Data records:
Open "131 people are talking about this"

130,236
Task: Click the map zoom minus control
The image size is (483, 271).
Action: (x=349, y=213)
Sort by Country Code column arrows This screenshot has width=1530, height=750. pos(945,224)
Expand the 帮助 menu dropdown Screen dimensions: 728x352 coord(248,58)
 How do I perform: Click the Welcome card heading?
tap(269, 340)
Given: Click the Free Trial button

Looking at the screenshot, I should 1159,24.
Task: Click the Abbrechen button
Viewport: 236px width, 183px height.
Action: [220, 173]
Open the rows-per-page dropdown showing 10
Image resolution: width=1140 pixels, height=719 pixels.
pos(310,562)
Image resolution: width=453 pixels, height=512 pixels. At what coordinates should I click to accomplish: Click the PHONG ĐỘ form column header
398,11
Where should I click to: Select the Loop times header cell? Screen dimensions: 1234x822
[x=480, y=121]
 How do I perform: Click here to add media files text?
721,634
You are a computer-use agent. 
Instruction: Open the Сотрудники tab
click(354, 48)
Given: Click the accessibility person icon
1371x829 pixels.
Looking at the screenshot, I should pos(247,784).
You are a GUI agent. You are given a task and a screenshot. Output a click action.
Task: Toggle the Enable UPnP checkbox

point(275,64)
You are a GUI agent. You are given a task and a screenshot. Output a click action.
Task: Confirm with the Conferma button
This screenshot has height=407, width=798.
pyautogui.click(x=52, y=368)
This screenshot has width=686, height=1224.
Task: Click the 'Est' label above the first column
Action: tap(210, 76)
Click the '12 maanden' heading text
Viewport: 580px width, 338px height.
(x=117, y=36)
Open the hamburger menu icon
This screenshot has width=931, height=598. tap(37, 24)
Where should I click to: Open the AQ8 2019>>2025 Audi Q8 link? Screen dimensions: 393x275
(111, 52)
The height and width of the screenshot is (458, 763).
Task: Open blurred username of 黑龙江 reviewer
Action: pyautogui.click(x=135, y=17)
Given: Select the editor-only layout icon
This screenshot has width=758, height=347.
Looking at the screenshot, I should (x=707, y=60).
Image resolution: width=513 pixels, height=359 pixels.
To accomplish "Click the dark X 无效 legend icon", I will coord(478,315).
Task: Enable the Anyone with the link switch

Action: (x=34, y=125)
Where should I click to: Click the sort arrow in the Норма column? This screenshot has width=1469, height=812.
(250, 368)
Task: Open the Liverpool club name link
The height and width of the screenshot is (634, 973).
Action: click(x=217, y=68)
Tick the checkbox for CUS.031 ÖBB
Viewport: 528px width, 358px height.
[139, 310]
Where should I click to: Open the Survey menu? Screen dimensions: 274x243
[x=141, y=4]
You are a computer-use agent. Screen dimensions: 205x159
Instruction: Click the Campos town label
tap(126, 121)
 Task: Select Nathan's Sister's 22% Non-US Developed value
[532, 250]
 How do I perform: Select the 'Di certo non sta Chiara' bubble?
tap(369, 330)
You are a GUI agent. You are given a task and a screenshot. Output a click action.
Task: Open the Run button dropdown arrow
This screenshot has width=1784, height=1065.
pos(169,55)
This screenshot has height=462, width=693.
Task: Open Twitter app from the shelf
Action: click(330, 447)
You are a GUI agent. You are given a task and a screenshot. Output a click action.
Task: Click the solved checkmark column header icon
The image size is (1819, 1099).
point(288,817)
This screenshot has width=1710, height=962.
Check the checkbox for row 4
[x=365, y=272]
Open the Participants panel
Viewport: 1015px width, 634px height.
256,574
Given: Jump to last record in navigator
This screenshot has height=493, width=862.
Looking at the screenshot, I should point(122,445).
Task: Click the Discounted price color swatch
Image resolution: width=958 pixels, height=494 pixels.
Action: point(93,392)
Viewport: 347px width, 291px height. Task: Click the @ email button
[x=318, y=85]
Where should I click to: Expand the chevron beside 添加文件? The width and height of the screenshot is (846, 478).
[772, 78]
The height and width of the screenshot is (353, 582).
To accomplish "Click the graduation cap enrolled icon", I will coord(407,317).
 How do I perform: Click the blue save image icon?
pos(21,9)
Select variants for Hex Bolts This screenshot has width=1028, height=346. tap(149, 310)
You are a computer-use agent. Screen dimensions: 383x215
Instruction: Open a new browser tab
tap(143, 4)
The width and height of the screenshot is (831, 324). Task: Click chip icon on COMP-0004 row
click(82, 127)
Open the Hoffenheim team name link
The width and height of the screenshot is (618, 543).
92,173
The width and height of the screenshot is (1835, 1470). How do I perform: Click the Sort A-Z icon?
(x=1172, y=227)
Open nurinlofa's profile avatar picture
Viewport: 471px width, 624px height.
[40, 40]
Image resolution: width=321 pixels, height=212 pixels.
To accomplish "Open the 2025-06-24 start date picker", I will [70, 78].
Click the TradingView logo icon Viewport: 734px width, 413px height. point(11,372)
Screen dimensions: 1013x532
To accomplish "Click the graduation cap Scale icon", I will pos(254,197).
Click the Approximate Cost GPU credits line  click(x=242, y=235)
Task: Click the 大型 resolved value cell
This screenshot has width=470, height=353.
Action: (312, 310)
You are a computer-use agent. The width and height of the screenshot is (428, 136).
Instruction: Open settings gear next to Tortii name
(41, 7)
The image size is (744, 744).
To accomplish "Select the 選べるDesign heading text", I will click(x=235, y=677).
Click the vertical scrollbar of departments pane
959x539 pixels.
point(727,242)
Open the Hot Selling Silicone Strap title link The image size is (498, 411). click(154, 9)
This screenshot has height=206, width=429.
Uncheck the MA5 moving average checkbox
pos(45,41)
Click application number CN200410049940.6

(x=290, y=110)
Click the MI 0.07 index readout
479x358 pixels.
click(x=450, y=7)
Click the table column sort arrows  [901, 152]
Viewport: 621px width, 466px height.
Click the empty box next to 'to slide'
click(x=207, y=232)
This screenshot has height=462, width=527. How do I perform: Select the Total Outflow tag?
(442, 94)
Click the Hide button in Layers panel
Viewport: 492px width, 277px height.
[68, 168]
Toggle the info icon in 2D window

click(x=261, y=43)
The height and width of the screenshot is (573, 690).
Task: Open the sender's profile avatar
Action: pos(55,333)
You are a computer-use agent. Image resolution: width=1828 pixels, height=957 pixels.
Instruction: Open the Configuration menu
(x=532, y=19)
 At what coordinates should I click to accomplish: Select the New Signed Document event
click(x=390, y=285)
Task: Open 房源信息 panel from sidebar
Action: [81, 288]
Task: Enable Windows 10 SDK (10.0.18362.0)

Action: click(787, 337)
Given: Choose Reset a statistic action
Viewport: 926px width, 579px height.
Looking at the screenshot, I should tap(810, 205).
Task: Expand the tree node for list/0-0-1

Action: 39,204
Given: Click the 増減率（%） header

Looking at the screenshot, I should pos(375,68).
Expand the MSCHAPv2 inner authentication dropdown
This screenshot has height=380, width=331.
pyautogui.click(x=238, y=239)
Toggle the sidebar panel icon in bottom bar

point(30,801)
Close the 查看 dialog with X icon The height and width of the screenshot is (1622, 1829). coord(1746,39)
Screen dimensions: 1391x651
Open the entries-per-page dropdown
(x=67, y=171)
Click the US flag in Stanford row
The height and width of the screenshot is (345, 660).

Stated exercise: Rewrite the records above, changing every "Screen dimensions" to "Screen size" and leaving everything else unchanged.

Answer for this exercise:
Open "131 people are talking about this"

130,236
Task: Click the map zoom minus control
The image size is (483, 271).
Action: (x=349, y=213)
Sort by Country Code column arrows This screenshot has width=1530, height=750. pos(945,224)
Expand the 帮助 menu dropdown Screen size: 728x352 coord(248,58)
 How do I perform: Click the Welcome card heading?
tap(269, 340)
Given: Click the Free Trial button

Looking at the screenshot, I should 1159,24.
Task: Click the Abbrechen button
Viewport: 236px width, 183px height.
Action: [220, 173]
Open the rows-per-page dropdown showing 10
Image resolution: width=1140 pixels, height=719 pixels.
pos(310,562)
Image resolution: width=453 pixels, height=512 pixels. At what coordinates should I click to accomplish: Click the PHONG ĐỘ form column header
398,11
Where should I click to: Select the Loop times header cell? Screen size: 1234x822
[x=480, y=121]
 How do I perform: Click here to add media files text?
721,634
You are a computer-use agent. 
Instruction: Open the Сотрудники tab
click(354, 48)
Given: Click the accessibility person icon
1371x829 pixels.
Looking at the screenshot, I should pos(247,784).
You are a GUI agent. You are given a task and a screenshot. Output a click action.
Task: Toggle the Enable UPnP checkbox

point(275,64)
You are a GUI agent. You are given a task and a screenshot. Output a click action.
Task: Confirm with the Conferma button
This screenshot has height=407, width=798.
pyautogui.click(x=52, y=368)
This screenshot has width=686, height=1224.
Task: Click the 'Est' label above the first column
Action: tap(210, 76)
Click the '12 maanden' heading text
Viewport: 580px width, 338px height.
(x=117, y=36)
Open the hamburger menu icon
This screenshot has width=931, height=598. tap(37, 24)
Where should I click to: Open the AQ8 2019>>2025 Audi Q8 link? Screen size: 393x275
(111, 52)
The height and width of the screenshot is (458, 763).
Task: Open blurred username of 黑龙江 reviewer
Action: pyautogui.click(x=135, y=17)
Given: Select the editor-only layout icon
This screenshot has width=758, height=347.
Looking at the screenshot, I should (x=707, y=60).
Image resolution: width=513 pixels, height=359 pixels.
To accomplish "Click the dark X 无效 legend icon", I will coord(478,315).
Task: Enable the Anyone with the link switch

Action: (x=34, y=125)
Where should I click to: Click the sort arrow in the Норма column? This screenshot has width=1469, height=812.
(250, 368)
Task: Open the Liverpool club name link
The height and width of the screenshot is (634, 973).
Action: click(x=217, y=68)
Tick the checkbox for CUS.031 ÖBB
Viewport: 528px width, 358px height.
[139, 310]
Where should I click to: Open the Survey menu? Screen size: 274x243
[x=141, y=4]
You are a computer-use agent. Screen size: 205x159
Instruction: Click the Campos town label
tap(126, 121)
 Task: Select Nathan's Sister's 22% Non-US Developed value
[532, 250]
 How do I perform: Select the 'Di certo non sta Chiara' bubble?
tap(369, 330)
You are a GUI agent. You are given a task and a screenshot. Output a click action.
Task: Open the Run button dropdown arrow
This screenshot has width=1784, height=1065.
pos(169,55)
This screenshot has height=462, width=693.
Task: Open Twitter app from the shelf
Action: click(330, 447)
You are a GUI agent. You are given a task and a screenshot. Output a click action.
Task: Click the solved checkmark column header icon
The image size is (1819, 1099).
point(288,817)
This screenshot has width=1710, height=962.
Check the checkbox for row 4
[x=365, y=272]
Open the Participants panel
Viewport: 1015px width, 634px height.
256,574
Given: Jump to last record in navigator
This screenshot has height=493, width=862.
Looking at the screenshot, I should point(122,445).
Task: Click the Discounted price color swatch
Image resolution: width=958 pixels, height=494 pixels.
Action: point(93,392)
Viewport: 347px width, 291px height. Task: Click the @ email button
[x=318, y=85]
Where should I click to: Expand the chevron beside 添加文件? The width and height of the screenshot is (846, 478).
[772, 78]
The height and width of the screenshot is (353, 582).
To accomplish "Click the graduation cap enrolled icon", I will coord(407,317).
 How do I perform: Click the blue save image icon?
pos(21,9)
Select variants for Hex Bolts This screenshot has width=1028, height=346. tap(149, 310)
You are a computer-use agent. Screen size: 383x215
Instruction: Open a new browser tab
tap(143, 4)
The width and height of the screenshot is (831, 324). Task: Click chip icon on COMP-0004 row
click(82, 127)
Open the Hoffenheim team name link
The width and height of the screenshot is (618, 543).
92,173
The width and height of the screenshot is (1835, 1470). How do I perform: Click the Sort A-Z icon?
(x=1172, y=227)
Open nurinlofa's profile avatar picture
Viewport: 471px width, 624px height.
[40, 40]
Image resolution: width=321 pixels, height=212 pixels.
To accomplish "Open the 2025-06-24 start date picker", I will [70, 78].
Click the TradingView logo icon Viewport: 734px width, 413px height. point(11,372)
Screen size: 1013x532
To accomplish "Click the graduation cap Scale icon", I will pos(254,197).
Click the Approximate Cost GPU credits line  click(x=242, y=235)
Task: Click the 大型 resolved value cell
This screenshot has width=470, height=353.
Action: (312, 310)
You are a computer-use agent. The width and height of the screenshot is (428, 136).
Instruction: Open settings gear next to Tortii name
(41, 7)
The image size is (744, 744).
To accomplish "Select the 選べるDesign heading text", I will click(x=235, y=677).
Click the vertical scrollbar of departments pane
959x539 pixels.
point(727,242)
Open the Hot Selling Silicone Strap title link The image size is (498, 411). click(154, 9)
This screenshot has height=206, width=429.
Uncheck the MA5 moving average checkbox
pos(45,41)
Click application number CN200410049940.6

(x=290, y=110)
Click the MI 0.07 index readout
479x358 pixels.
click(x=450, y=7)
Click the table column sort arrows  [901, 152]
Viewport: 621px width, 466px height.
Click the empty box next to 'to slide'
click(x=207, y=232)
This screenshot has height=462, width=527. How do I perform: Select the Total Outflow tag?
(442, 94)
Click the Hide button in Layers panel
Viewport: 492px width, 277px height.
[68, 168]
Toggle the info icon in 2D window

click(x=261, y=43)
The height and width of the screenshot is (573, 690).
Task: Open the sender's profile avatar
Action: pos(55,333)
You are a computer-use agent. Image resolution: width=1828 pixels, height=957 pixels.
Instruction: Open the Configuration menu
(x=532, y=19)
 At what coordinates should I click to accomplish: Select the New Signed Document event
click(x=390, y=285)
Task: Open 房源信息 panel from sidebar
Action: [81, 288]
Task: Enable Windows 10 SDK (10.0.18362.0)

Action: click(787, 337)
Given: Choose Reset a statistic action
Viewport: 926px width, 579px height.
Looking at the screenshot, I should tap(810, 205).
Task: Expand the tree node for list/0-0-1

Action: 39,204
Given: Click the 増減率（%） header

Looking at the screenshot, I should pos(375,68).
Expand the MSCHAPv2 inner authentication dropdown
This screenshot has height=380, width=331.
pyautogui.click(x=238, y=239)
Toggle the sidebar panel icon in bottom bar

point(30,801)
Close the 查看 dialog with X icon The height and width of the screenshot is (1622, 1829). coord(1746,39)
Screen size: 1391x651
Open the entries-per-page dropdown
(x=67, y=171)
Click the US flag in Stanford row
The height and width of the screenshot is (345, 660).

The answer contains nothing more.